Il campo in questione, situato in prossimità di un fossato popolato da numerosi esemplari, era stato raggiunto dall’uomo insieme ad alcuni colleghi. Secondo le ricostruzioni, l’animale, probabilmente spaventato dalla presenza umana, avrebbe attaccato improvvisamente, affondando i denti nella gamba dell’anziano e provocando una profonda ferita con una copiosa perdita di sangue.
Soccorsi e conseguenze sanitarie
Il primo soccorso è stato prestato da un collega, mentre la nutria si è rapidamente dileguata nel fossato. L’agricoltore è stato accompagnato al vicino ambulatorio del Punto Sanità dell’ex ospedale Stellini, a poche centinaia di metri dal luogo dell’aggressione. Il personale sanitario dell’AFT (Aggregazione Funzionale Territoriale), composto da un medico e un’infermiera, ha disinfettato e medicato la ferita, avviando una cura antibiotica preventiva per scongiurare infezioni o rischi come la leptospirosi.
Fortunatamente non si è reso necessario un ricovero e l’uomo ha potuto fare ritorno a casa, con la ferita sotto osservazione e una prognosi prudente per evitare complicazioni.
Un caso raro, ma sintomatico
Si tratta del primo episodio documentato nella zona in cui una nutria morde un essere umano, sebbene gli attacchi verso animali domestici, come cani, siano stati già segnalati più volte. L’aggressione riporta al centro dell’attenzione il problema della massiccia presenza di nutrie nella Bassa veronese e mantovana, dove la convivenza tra agricoltura e fauna selvatica è sempre più difficile.
I roditori, introdotti in Italia decenni fa, si sono diffusi ampiamente nei territori rurali e lungo i corsi d’acqua, compromettendo la stabilità degli argini con le loro tane scavate nella terra e danneggiando le coltivazioni, causando non pochi disagi e danni economici agli agricoltori.
Precedenti e tensioni
L’episodio di Nogara richiama alla memoria un controverso fatto di cronaca accaduto qualche anno fa a Gazzo, sempre nel Mantovano, dove un altro agricoltore esasperato dalla distruzione dei raccolti da parte delle nutrie aveva cosparso il terreno di mais avvelenato. L’intento era quello di sterminare i roditori, ma la conseguenza fu la morte di numerosi animali selvatici non bersaglio, oltre alle nutrie stesse, con conseguenze legali e sanzioni per il responsabile.

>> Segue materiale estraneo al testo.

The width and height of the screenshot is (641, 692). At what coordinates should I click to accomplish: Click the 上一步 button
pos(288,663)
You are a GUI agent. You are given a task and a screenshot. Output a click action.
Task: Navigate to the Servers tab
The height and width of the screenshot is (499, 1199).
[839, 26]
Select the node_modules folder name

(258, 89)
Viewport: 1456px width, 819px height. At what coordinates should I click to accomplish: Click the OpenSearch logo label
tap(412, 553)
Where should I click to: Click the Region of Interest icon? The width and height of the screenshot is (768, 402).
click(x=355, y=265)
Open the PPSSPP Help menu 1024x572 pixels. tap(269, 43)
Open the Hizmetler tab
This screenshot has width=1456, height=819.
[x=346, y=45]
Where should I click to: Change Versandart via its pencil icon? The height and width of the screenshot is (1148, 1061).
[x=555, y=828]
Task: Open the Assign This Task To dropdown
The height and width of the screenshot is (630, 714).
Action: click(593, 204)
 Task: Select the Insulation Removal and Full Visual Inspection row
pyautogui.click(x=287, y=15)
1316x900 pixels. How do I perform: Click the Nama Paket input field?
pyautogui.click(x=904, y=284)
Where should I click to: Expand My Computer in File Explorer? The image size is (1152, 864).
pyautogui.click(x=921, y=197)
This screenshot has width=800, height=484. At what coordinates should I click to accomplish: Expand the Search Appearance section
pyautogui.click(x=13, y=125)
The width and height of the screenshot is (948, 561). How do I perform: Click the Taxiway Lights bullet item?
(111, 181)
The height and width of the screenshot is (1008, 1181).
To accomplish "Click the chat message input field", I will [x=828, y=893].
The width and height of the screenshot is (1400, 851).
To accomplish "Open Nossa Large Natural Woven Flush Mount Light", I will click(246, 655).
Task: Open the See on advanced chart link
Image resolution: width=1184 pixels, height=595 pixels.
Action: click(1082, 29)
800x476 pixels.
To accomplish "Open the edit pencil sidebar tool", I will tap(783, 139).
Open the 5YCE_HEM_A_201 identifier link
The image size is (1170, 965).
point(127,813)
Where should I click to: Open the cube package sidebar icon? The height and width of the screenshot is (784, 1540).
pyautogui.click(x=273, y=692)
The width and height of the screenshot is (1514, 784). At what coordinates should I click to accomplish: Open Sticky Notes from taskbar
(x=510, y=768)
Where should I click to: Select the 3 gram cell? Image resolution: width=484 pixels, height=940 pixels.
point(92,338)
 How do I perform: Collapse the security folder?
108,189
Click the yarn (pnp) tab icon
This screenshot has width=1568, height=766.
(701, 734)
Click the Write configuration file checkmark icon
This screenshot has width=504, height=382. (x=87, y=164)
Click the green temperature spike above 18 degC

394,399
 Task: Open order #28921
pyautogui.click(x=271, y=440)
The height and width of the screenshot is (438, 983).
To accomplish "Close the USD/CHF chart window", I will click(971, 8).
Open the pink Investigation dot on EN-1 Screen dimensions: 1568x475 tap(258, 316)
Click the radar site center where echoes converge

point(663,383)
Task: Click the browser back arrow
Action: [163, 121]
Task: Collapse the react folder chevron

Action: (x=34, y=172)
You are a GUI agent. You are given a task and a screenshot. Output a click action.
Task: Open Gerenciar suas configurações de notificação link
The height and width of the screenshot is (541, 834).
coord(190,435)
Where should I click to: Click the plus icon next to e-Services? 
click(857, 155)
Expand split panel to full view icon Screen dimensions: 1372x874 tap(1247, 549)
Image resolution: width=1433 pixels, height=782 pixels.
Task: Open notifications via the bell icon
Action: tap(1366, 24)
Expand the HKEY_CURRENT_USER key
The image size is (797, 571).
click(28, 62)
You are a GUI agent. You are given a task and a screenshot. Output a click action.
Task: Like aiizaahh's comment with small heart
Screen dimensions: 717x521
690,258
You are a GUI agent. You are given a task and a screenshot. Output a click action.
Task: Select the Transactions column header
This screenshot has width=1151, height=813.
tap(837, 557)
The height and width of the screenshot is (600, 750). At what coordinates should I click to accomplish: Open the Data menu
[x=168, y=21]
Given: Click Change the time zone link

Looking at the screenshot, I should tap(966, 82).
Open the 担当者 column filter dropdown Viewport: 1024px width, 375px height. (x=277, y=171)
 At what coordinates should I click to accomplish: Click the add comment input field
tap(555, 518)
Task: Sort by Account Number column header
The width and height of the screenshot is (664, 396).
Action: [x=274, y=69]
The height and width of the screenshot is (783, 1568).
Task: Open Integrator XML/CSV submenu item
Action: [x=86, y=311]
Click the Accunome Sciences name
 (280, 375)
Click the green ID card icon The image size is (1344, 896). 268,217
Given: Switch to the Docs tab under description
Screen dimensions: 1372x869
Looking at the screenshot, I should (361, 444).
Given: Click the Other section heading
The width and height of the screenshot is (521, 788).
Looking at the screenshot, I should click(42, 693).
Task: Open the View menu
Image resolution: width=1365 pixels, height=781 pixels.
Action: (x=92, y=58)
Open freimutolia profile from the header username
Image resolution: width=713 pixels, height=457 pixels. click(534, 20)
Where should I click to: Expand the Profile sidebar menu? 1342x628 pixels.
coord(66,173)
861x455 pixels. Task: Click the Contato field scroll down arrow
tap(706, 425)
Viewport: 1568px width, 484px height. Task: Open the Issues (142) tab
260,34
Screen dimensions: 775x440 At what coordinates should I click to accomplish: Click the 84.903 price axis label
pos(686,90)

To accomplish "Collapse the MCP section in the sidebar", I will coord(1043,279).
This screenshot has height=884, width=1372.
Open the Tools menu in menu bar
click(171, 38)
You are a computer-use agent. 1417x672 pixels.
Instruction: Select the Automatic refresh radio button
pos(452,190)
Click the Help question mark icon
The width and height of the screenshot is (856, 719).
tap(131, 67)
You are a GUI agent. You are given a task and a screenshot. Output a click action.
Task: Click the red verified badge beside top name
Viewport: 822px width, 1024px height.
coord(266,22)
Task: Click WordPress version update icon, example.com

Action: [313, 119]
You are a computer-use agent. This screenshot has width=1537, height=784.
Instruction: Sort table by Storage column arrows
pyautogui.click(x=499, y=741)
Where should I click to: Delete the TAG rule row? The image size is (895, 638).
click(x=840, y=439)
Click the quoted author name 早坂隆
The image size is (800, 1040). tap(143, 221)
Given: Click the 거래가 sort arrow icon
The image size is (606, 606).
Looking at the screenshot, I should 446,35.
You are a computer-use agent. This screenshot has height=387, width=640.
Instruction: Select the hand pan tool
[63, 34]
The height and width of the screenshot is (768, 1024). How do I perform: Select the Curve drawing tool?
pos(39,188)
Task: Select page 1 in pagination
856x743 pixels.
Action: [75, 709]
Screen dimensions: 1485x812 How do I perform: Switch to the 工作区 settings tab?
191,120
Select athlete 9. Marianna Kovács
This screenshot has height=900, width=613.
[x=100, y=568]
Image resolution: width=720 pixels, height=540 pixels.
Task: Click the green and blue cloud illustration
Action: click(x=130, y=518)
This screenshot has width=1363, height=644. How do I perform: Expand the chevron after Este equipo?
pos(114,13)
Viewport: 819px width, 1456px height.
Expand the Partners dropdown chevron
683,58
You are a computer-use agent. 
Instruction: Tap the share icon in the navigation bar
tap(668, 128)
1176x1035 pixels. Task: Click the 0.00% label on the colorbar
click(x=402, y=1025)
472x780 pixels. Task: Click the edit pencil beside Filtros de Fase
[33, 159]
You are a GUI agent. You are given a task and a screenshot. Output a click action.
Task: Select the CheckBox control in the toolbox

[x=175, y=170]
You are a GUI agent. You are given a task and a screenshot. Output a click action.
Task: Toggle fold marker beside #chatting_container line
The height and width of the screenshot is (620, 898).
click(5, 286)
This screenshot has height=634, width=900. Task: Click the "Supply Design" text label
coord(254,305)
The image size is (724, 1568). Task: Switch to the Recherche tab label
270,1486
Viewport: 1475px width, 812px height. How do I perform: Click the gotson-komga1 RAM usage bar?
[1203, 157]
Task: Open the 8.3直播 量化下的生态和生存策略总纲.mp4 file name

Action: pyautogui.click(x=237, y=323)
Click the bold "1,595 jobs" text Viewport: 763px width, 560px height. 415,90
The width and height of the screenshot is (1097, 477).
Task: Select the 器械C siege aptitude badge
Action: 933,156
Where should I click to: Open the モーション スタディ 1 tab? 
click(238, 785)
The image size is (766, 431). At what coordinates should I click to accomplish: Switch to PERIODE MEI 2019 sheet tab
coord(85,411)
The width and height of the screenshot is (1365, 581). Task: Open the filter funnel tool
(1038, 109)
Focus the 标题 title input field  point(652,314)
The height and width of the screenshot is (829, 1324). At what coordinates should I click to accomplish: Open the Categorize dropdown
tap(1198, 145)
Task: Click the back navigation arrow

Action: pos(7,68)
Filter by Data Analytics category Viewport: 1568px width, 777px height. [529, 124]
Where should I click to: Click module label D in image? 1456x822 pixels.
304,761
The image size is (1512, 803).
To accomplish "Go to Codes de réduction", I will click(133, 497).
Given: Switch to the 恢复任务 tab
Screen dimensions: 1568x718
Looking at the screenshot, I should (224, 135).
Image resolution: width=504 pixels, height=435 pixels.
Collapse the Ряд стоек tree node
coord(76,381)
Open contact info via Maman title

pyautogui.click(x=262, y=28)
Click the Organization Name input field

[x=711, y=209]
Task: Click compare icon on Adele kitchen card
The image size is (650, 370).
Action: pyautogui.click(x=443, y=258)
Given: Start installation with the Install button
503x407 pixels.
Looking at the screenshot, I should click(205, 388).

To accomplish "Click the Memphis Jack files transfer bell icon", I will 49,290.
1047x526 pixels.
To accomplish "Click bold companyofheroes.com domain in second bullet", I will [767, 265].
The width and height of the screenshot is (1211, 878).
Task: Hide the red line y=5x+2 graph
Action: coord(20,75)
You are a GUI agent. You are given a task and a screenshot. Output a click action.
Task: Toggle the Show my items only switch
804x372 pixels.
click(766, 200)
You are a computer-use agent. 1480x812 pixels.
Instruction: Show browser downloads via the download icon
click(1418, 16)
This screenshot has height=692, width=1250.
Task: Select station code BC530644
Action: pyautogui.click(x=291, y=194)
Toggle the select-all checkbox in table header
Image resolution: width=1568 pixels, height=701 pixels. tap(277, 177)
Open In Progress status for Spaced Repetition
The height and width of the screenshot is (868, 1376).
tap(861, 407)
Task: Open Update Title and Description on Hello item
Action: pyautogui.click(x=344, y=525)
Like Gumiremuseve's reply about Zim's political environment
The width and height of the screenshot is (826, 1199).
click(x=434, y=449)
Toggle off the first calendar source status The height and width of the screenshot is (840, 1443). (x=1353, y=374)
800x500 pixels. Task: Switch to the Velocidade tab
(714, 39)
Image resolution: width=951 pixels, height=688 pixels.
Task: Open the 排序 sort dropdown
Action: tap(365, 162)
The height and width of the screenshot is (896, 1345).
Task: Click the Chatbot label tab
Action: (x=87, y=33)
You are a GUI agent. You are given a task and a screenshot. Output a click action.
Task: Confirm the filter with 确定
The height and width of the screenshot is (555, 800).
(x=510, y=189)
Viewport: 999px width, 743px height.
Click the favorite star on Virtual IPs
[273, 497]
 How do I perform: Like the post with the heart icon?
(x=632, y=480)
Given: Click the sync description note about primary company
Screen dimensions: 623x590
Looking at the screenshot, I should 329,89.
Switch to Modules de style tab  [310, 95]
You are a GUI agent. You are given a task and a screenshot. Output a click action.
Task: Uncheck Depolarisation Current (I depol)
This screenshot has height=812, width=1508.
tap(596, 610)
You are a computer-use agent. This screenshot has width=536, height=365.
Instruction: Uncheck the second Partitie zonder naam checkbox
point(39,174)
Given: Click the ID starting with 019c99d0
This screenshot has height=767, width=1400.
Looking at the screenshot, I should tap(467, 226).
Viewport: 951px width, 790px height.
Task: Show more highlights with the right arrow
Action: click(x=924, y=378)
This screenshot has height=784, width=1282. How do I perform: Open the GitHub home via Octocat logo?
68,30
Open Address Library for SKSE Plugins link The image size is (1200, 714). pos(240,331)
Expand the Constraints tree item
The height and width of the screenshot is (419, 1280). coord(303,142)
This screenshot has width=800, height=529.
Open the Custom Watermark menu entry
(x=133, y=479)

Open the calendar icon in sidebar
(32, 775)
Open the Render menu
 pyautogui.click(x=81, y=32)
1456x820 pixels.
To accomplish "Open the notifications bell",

Una convivenza da rivedere
L’episodio di Brancon accende i riflettori sulla necessità di un intervento strutturale e coordinato, sia per contenere le popolazioni di nutrie, sia per tutelare le attività agricole e la sicurezza delle persone. Mentre aumentano le segnalazioni di avvistamenti e danni nei campi, il caso del 74enne morso solleva interrogativi su come gestire un fenomeno ormai diffuso, che necessita di strategie efficaci da parte delle istituzioni locali e regionali.